[RICHIESTA] Mostri, copiandole per intero, tutte le righe seguenti in cui compare la parola "Find".

[ESTRATTI DEI DATI]
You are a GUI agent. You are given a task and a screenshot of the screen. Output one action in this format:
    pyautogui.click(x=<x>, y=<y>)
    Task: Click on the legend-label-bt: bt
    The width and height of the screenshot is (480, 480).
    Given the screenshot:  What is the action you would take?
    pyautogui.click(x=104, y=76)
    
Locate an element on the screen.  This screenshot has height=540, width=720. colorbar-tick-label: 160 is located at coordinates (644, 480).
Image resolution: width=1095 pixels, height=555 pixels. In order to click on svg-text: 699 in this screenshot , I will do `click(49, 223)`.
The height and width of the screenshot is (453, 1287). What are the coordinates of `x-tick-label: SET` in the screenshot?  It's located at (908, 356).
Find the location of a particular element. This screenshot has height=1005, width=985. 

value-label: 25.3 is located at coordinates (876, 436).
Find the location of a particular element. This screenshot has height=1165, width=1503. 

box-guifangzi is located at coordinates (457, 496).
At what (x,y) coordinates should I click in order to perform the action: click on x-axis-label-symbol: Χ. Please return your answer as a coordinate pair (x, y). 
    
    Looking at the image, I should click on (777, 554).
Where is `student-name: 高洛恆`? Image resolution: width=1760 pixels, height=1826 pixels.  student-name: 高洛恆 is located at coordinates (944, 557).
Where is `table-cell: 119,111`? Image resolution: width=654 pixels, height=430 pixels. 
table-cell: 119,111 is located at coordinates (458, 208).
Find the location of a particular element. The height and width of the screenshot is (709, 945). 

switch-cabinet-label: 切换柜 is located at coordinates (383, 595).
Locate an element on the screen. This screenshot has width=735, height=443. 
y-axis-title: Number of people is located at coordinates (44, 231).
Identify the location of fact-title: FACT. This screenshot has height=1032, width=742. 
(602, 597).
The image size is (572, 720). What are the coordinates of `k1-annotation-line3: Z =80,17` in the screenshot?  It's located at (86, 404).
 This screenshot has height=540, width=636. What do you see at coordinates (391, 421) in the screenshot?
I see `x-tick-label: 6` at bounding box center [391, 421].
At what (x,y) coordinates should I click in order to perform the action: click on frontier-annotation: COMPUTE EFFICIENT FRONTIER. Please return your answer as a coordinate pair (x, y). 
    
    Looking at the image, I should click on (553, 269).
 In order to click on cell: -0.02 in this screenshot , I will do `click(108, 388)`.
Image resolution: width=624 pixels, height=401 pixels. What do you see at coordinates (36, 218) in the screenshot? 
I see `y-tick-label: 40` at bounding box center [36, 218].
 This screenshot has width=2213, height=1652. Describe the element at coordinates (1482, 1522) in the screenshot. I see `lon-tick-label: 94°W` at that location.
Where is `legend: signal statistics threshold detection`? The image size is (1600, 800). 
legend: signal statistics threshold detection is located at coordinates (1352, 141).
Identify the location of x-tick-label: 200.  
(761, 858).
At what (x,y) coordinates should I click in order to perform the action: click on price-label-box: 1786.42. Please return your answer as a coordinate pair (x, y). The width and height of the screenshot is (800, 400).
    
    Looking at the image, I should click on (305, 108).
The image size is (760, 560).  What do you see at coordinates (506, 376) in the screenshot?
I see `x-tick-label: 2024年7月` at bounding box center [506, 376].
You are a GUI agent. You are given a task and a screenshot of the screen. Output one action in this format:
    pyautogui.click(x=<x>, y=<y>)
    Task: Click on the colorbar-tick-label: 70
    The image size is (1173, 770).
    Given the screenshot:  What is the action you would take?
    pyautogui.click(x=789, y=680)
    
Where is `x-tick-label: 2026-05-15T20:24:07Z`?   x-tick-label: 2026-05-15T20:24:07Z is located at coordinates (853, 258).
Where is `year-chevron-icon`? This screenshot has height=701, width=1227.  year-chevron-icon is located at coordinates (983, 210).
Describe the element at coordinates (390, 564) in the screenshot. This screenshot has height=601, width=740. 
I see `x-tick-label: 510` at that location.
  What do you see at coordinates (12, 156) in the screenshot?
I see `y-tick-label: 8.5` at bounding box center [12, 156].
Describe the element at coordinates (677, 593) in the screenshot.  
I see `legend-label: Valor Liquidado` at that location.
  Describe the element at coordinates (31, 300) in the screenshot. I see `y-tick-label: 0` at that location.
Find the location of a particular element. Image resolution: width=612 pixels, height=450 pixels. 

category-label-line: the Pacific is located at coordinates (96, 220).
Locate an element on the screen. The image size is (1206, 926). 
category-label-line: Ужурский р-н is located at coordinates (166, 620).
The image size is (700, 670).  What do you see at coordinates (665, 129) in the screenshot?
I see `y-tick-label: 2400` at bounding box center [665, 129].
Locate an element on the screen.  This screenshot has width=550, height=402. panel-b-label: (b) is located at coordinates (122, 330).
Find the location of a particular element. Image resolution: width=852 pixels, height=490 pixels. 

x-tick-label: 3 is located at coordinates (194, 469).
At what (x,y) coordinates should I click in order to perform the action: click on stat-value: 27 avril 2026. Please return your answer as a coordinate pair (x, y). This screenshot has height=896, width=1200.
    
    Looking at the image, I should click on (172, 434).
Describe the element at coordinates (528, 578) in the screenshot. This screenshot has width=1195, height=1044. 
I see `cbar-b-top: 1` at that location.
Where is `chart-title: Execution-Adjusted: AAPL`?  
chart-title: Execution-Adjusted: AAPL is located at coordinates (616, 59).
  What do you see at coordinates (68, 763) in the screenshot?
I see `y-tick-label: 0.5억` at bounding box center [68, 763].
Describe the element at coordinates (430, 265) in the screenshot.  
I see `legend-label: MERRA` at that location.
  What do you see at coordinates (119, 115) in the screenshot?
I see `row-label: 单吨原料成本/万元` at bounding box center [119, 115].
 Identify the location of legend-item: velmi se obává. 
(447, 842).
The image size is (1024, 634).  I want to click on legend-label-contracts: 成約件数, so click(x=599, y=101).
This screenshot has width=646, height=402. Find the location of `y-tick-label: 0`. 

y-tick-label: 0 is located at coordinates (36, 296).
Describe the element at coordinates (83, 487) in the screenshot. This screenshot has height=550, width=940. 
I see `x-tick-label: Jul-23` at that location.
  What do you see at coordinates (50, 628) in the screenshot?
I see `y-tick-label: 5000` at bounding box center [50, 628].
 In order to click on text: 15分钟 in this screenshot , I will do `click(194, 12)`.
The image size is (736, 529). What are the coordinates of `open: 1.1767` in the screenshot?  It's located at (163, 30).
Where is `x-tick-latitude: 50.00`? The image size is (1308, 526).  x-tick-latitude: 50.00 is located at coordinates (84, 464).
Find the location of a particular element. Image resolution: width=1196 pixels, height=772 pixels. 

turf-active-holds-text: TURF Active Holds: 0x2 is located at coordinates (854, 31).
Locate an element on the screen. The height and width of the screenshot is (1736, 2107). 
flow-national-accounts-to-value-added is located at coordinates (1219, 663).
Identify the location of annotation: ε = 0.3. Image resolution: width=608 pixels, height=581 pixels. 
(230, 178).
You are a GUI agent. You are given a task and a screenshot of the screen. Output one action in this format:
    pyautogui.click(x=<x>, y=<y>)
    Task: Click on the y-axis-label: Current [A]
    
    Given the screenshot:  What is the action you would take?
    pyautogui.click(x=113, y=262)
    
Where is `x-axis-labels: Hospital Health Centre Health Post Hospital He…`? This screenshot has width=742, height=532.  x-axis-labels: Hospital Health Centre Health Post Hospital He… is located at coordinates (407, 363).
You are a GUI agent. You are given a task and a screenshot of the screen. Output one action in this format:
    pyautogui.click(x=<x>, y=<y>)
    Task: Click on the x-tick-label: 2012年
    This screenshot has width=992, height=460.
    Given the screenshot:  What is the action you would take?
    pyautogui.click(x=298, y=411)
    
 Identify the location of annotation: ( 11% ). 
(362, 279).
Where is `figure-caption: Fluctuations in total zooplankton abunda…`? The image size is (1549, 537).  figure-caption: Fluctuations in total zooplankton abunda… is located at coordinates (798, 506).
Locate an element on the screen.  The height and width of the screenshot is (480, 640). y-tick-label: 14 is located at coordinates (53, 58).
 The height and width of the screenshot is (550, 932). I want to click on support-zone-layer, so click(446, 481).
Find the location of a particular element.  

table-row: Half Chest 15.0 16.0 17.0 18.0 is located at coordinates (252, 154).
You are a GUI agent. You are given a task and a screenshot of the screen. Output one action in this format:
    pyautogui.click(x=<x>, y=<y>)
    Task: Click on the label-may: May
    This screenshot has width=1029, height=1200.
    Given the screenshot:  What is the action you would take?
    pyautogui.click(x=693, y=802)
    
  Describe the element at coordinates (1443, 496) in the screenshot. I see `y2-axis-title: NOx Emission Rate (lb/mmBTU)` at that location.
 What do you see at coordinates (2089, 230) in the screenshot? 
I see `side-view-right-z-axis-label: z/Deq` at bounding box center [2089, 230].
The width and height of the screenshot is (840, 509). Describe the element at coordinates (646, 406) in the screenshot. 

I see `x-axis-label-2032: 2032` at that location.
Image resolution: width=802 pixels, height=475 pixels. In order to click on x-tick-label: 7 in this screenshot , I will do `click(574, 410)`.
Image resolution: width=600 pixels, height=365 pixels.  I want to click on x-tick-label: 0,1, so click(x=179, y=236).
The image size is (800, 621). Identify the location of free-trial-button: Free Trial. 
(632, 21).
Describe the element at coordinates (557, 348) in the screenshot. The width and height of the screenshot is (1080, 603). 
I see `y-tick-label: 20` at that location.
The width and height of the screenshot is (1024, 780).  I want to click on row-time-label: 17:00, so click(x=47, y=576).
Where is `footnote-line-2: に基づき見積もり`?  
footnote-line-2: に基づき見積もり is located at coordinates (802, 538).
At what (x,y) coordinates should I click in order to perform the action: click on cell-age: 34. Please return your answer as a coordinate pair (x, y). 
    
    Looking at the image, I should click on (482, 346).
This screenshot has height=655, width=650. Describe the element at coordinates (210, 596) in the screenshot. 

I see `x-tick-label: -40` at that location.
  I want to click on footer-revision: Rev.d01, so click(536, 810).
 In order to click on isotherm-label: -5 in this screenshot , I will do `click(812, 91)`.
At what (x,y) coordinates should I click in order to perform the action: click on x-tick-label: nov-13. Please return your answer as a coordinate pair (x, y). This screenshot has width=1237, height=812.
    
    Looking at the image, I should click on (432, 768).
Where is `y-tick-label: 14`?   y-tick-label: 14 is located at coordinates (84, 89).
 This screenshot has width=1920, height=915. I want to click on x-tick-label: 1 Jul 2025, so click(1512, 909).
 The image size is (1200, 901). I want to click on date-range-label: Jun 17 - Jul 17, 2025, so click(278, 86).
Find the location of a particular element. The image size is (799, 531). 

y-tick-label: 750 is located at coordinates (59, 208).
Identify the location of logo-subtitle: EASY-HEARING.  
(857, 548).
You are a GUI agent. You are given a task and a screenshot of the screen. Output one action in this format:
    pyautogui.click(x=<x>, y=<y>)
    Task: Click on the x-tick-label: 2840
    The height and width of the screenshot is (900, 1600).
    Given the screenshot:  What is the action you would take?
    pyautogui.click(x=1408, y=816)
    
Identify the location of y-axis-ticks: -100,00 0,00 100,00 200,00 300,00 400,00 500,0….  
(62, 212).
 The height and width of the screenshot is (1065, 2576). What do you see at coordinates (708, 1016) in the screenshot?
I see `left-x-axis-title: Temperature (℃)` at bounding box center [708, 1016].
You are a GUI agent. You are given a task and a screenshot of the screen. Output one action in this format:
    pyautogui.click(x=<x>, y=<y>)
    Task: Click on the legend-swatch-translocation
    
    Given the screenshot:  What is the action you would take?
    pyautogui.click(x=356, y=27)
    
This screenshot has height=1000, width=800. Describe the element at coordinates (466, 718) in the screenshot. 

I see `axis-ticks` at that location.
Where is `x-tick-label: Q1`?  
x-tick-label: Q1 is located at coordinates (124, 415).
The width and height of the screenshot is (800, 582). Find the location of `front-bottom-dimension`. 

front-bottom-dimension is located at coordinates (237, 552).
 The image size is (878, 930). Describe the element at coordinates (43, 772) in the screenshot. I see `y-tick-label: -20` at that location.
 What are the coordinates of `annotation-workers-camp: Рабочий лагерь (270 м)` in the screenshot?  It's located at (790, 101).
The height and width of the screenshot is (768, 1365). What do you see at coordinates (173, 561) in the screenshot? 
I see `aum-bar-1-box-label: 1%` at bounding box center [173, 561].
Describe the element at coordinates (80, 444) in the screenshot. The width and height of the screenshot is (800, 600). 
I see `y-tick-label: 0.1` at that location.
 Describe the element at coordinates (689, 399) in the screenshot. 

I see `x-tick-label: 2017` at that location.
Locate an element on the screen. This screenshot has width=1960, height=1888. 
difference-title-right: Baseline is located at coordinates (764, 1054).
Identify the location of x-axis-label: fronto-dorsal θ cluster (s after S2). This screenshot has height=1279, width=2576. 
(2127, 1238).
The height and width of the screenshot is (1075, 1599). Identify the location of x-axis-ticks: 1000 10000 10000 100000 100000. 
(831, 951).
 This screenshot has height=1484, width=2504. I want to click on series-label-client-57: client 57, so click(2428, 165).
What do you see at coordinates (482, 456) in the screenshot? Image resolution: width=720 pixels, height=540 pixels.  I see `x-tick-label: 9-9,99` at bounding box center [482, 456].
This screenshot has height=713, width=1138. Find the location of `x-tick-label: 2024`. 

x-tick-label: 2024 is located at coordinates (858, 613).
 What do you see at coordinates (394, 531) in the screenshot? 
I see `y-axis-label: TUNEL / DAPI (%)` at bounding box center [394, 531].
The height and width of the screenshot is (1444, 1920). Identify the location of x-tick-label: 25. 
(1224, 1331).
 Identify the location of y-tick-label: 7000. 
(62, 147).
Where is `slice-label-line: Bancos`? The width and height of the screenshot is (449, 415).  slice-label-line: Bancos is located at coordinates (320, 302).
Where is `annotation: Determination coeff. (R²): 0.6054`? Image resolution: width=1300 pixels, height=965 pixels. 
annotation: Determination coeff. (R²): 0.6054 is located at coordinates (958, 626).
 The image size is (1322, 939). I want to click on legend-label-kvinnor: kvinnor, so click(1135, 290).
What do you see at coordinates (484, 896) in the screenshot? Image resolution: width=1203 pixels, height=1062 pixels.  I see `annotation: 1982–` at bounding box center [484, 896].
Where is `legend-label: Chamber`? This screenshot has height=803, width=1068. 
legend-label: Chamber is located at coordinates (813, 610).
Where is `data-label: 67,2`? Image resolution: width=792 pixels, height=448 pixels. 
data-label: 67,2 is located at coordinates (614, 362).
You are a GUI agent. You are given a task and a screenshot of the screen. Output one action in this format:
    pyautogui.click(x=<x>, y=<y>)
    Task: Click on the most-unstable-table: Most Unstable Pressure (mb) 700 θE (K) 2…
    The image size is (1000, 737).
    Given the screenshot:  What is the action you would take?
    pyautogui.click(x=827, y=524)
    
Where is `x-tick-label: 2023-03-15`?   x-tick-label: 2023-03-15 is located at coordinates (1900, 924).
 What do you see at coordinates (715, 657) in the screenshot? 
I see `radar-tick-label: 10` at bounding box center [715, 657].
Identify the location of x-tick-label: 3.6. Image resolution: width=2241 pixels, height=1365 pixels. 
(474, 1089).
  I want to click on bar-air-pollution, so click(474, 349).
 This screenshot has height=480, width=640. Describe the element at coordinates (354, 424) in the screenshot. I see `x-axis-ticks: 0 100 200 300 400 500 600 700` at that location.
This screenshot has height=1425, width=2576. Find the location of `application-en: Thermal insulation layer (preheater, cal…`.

[RISPOSTA]
Find the location of a particular element. This screenshot has height=1005, width=985. 
Find the location of a particular element. This screenshot has height=1165, width=1503. 
Find the location of a particular element. The height and width of the screenshot is (709, 945). 
Find the location of a particular element. Image resolution: width=612 pixels, height=450 pixels. 
Find the location of a particular element. Image resolution: width=852 pixels, height=490 pixels. 
This screenshot has width=646, height=402. Find the location of `y-tick-label: 0`. 
Find the location of a particular element. Image resolution: width=1196 pixels, height=772 pixels. 
Find the location of a particular element.  
Find the location of a particular element. The image size is (799, 531). 
The width and height of the screenshot is (800, 582). Find the location of `front-bottom-dimension`. 
This screenshot has height=713, width=1138. Find the location of `x-tick-label: 2024`. 
This screenshot has height=1425, width=2576. Find the location of `application-en: Thermal insulation layer (preheater, cal…`.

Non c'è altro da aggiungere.